Substituição genérica e antiepilépticos.
1. Publicado em Novembro de 2009 na revista Nature Reviews Neurology, o artigo “Generic substitution: are antiepileptic drugs different?”, de C.W. Basil (Columbia University) reveste-se de grande interesse.
http://www.nature.com/nrneurol/journal/v5/n11/pdf/nrneurol.2009.162.pdf
Para o autor, “For conditions where agents have a relatively narrow therapeutic index, notably epilepsy, financial savings through generic substitution might be offset by increases in patient complications and related costs.”
O autor comenta em detalhe o artigo de M.D. Duh e col., publicado na revista Neurology em 2009, e versando um determinado fármaco.
http://www.neurology.org/cgi/content/abstract/72/24/2122
Para estes autores, “Multiple-generic substitution … was significantly associated with negative outcomes, such as hospitalizations and injuries, and increased health care costs”.
C.W. Basil comenta outros trabalhos publicados sobre esta temática, e conclui que “…the practice of limiting substitution for conditions with narrow therapeutic windows, particularly epilepsy, should become universal”.
2. A teoria da substituição genérica sustenta-se em duas ideias fundamentais, a saber:
1) que a substituição genérica permite diminuir custos;
2) que a substituição genérica não comporta riscos para os utilizadores dos medicamentos (doentes/ consumidores).

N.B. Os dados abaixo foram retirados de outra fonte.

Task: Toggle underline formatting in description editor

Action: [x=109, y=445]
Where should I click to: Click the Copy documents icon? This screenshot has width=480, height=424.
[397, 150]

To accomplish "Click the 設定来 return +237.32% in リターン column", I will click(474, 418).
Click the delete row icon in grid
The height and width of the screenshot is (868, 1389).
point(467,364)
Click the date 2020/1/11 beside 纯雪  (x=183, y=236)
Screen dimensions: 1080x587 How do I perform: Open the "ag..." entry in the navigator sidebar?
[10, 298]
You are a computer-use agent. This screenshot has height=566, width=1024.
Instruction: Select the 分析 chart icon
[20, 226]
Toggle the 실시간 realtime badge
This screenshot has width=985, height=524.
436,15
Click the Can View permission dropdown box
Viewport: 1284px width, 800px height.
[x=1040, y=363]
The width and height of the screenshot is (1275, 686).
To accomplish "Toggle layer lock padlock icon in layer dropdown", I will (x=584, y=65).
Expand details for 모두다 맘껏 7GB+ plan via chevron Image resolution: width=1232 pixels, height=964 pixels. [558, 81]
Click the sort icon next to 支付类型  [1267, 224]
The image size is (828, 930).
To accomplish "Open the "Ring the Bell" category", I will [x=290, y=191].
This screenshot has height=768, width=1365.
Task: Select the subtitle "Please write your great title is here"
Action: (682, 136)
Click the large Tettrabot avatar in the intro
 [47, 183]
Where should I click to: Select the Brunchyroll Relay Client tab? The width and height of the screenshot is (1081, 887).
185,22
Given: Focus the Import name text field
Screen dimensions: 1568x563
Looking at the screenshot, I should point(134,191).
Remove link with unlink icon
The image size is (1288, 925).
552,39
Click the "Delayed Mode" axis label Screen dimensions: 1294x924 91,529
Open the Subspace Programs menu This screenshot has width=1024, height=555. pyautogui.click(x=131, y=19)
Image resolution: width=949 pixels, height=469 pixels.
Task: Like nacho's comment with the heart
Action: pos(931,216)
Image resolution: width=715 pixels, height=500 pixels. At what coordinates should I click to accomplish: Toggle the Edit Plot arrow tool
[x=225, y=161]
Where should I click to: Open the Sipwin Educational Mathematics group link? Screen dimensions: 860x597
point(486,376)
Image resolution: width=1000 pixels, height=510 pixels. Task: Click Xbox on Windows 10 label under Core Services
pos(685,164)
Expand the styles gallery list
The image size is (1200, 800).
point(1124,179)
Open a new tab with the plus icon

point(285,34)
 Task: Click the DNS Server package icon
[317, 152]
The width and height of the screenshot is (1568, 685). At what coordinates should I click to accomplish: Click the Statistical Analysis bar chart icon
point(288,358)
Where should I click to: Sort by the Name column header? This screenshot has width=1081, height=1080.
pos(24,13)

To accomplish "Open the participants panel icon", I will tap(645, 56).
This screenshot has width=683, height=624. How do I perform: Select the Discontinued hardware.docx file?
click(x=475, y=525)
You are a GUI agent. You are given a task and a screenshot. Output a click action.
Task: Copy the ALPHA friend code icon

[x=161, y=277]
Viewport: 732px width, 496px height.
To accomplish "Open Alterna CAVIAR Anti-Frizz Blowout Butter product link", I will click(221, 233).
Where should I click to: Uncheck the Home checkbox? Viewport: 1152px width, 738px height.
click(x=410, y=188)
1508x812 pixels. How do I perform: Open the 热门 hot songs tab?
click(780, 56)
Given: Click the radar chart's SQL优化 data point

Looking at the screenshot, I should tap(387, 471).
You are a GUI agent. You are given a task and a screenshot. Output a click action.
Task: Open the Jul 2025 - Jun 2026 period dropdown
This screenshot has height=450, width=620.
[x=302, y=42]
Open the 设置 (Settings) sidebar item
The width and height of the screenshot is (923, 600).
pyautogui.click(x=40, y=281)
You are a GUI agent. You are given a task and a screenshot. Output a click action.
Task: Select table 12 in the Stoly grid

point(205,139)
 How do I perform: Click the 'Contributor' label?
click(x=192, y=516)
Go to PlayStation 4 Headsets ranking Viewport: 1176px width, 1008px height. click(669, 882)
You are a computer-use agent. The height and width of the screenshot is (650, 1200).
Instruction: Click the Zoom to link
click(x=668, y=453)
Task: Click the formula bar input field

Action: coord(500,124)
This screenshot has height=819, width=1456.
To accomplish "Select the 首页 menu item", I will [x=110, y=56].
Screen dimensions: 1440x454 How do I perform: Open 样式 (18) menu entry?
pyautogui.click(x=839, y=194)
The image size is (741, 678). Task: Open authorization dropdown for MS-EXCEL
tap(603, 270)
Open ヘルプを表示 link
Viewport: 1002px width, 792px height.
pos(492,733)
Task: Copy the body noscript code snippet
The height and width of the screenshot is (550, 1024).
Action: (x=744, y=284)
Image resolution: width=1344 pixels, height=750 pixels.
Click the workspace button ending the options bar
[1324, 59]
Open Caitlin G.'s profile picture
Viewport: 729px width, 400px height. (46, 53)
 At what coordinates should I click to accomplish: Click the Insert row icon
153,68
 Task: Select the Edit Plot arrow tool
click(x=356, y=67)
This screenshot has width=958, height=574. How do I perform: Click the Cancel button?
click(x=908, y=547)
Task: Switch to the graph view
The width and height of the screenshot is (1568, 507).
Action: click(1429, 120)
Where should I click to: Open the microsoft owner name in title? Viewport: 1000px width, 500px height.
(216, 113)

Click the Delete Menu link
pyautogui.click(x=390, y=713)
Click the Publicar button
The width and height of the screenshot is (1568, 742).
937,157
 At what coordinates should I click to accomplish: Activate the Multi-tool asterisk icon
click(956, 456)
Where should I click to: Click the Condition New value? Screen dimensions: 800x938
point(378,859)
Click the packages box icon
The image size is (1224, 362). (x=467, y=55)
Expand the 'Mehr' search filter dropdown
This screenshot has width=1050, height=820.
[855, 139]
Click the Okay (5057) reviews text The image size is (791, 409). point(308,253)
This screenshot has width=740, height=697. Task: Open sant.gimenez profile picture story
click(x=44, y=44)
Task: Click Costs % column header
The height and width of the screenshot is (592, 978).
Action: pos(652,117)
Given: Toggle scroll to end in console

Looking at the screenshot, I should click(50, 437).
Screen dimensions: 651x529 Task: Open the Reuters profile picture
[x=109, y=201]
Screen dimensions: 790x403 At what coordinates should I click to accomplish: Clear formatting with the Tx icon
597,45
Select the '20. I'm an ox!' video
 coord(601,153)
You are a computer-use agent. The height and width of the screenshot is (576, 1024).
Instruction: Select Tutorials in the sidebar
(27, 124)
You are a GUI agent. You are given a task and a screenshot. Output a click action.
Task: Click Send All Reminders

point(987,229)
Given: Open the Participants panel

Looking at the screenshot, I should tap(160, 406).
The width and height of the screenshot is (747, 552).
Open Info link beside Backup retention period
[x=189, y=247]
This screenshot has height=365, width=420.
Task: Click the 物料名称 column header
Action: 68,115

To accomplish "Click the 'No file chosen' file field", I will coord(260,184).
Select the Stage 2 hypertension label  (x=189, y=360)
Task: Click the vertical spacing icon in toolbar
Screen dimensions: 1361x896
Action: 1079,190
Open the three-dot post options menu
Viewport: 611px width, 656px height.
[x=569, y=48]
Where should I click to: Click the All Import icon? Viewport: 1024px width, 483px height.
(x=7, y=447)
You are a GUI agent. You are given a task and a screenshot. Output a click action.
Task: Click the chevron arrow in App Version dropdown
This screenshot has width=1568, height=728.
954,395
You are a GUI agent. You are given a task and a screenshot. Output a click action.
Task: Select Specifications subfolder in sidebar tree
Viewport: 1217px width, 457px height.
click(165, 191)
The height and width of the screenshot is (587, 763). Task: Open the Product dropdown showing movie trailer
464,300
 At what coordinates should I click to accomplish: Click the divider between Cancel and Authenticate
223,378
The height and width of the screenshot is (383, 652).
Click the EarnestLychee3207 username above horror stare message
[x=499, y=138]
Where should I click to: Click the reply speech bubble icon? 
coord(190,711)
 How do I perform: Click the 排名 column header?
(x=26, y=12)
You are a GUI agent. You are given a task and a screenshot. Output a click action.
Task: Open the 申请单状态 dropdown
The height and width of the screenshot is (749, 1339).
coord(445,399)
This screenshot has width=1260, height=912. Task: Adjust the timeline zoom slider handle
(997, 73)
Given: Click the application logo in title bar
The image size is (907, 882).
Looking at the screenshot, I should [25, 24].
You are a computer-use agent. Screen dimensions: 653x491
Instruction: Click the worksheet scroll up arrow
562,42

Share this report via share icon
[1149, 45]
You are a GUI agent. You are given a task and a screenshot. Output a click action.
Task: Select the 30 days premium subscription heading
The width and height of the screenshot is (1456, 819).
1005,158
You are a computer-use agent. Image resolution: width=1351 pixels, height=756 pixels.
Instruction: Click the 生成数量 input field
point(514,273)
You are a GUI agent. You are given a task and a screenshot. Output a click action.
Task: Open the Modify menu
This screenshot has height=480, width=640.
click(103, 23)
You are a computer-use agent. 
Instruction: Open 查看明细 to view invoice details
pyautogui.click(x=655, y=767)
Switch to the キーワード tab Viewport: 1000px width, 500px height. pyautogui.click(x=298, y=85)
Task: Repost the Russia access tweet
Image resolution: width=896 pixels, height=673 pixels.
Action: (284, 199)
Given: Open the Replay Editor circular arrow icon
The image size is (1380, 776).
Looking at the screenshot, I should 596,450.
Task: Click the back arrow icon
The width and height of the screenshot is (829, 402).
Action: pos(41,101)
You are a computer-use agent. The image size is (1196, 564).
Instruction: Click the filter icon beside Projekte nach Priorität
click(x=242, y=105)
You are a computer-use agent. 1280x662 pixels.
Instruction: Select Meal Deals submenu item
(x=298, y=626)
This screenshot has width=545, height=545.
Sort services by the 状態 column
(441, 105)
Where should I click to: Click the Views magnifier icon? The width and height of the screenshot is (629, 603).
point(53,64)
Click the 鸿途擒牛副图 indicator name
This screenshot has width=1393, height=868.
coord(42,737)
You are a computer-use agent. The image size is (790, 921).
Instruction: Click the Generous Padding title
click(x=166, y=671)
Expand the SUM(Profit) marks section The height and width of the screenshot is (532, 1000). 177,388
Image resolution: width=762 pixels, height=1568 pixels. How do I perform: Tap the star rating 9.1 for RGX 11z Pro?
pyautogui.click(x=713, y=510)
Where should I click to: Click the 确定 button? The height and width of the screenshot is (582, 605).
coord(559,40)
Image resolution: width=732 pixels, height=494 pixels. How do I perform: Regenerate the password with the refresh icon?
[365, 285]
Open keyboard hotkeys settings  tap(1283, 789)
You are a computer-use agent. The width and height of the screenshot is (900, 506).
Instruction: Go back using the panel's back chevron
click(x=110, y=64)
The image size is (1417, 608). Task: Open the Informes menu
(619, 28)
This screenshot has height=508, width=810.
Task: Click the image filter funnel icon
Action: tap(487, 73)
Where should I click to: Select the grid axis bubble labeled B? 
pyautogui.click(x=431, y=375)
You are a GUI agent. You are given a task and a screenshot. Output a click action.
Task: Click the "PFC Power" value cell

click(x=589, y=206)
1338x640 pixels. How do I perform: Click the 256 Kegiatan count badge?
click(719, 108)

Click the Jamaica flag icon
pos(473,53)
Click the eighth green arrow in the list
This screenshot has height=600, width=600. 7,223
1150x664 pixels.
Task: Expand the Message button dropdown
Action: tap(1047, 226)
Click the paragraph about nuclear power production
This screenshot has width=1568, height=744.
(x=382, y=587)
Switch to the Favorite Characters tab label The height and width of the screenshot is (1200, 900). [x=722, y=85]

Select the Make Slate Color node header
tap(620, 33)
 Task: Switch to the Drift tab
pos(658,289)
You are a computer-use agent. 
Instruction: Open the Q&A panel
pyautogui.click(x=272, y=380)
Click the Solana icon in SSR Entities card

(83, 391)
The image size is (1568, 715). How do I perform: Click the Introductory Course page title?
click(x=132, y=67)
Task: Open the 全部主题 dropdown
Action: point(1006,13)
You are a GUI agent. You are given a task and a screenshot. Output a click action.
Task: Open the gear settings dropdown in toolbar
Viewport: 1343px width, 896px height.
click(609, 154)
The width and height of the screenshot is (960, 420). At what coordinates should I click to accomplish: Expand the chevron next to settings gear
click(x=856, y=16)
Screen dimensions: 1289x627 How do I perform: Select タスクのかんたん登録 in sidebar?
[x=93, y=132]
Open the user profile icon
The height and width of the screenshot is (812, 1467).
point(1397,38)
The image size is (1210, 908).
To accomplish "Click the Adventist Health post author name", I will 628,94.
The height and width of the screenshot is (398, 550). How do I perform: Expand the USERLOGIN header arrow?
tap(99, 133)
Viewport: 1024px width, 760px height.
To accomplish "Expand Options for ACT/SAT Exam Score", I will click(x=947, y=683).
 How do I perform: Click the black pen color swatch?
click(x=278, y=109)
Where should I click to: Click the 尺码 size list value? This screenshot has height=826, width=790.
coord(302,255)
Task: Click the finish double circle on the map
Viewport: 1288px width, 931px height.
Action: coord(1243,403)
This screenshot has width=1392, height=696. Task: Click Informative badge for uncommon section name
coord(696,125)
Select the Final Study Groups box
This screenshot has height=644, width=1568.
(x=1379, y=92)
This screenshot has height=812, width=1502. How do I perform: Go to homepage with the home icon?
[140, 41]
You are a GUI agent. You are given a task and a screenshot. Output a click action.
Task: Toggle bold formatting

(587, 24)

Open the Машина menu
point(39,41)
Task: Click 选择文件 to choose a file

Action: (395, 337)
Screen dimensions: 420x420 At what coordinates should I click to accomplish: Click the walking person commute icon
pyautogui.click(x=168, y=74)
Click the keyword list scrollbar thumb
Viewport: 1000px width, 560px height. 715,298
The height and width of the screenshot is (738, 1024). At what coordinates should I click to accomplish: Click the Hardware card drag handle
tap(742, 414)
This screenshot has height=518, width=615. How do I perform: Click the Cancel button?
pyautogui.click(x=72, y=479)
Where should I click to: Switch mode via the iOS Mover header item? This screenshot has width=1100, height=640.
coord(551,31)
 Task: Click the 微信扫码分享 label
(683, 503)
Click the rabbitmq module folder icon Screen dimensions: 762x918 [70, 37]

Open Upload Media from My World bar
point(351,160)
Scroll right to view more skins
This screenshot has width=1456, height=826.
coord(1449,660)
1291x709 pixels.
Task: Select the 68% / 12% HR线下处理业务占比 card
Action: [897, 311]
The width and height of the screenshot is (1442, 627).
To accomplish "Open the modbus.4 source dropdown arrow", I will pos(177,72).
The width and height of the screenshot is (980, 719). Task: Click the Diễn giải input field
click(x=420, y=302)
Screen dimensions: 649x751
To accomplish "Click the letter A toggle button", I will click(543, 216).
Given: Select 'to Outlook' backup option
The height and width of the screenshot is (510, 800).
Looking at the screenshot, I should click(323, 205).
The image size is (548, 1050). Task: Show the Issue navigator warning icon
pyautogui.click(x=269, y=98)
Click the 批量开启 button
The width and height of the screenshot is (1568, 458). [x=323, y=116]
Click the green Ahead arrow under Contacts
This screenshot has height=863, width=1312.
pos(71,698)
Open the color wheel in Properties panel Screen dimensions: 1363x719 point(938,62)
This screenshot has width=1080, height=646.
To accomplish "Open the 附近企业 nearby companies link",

Os dados agora tornados disponíveis, muito embora possam carecer de confirmação por outros estudos, apontam no sentido de, no caso particular dos anti-epilépticos, ambos os pressupostos poderem ser postos em questão.
Uma questão preocupante, em suma, e que, caso se confirmem os achados referidos nos artigos acima citados, poderá exigir uma revisão, em particular para os antiepilépticos, das normas actualmente em vigor, designadamente e entre outros aspectos, no que se refere aos critérios de bioequivalência.
Note-se que em Portugal não existe substituição genérica livre.
3. Ainda sobre o tema dos antiepilépticos, mas neste caso em utilizações fora da epilepsia, foi também publicado no corrente mês de Novembro de 2009 um artigo de S.S. Vedula e col.
http://content.nejm.org/cgi/content/short/361/20/1963
Os autores declaram que “We are concerned that the reporting practices observed in our analysis do not meet the ethical standards for clinical research or maintain the integrity of scientific knowledge. Fair and honest treatment of patients enrolled in clinical trials of any kind requires full, open, and unbiased reporting.”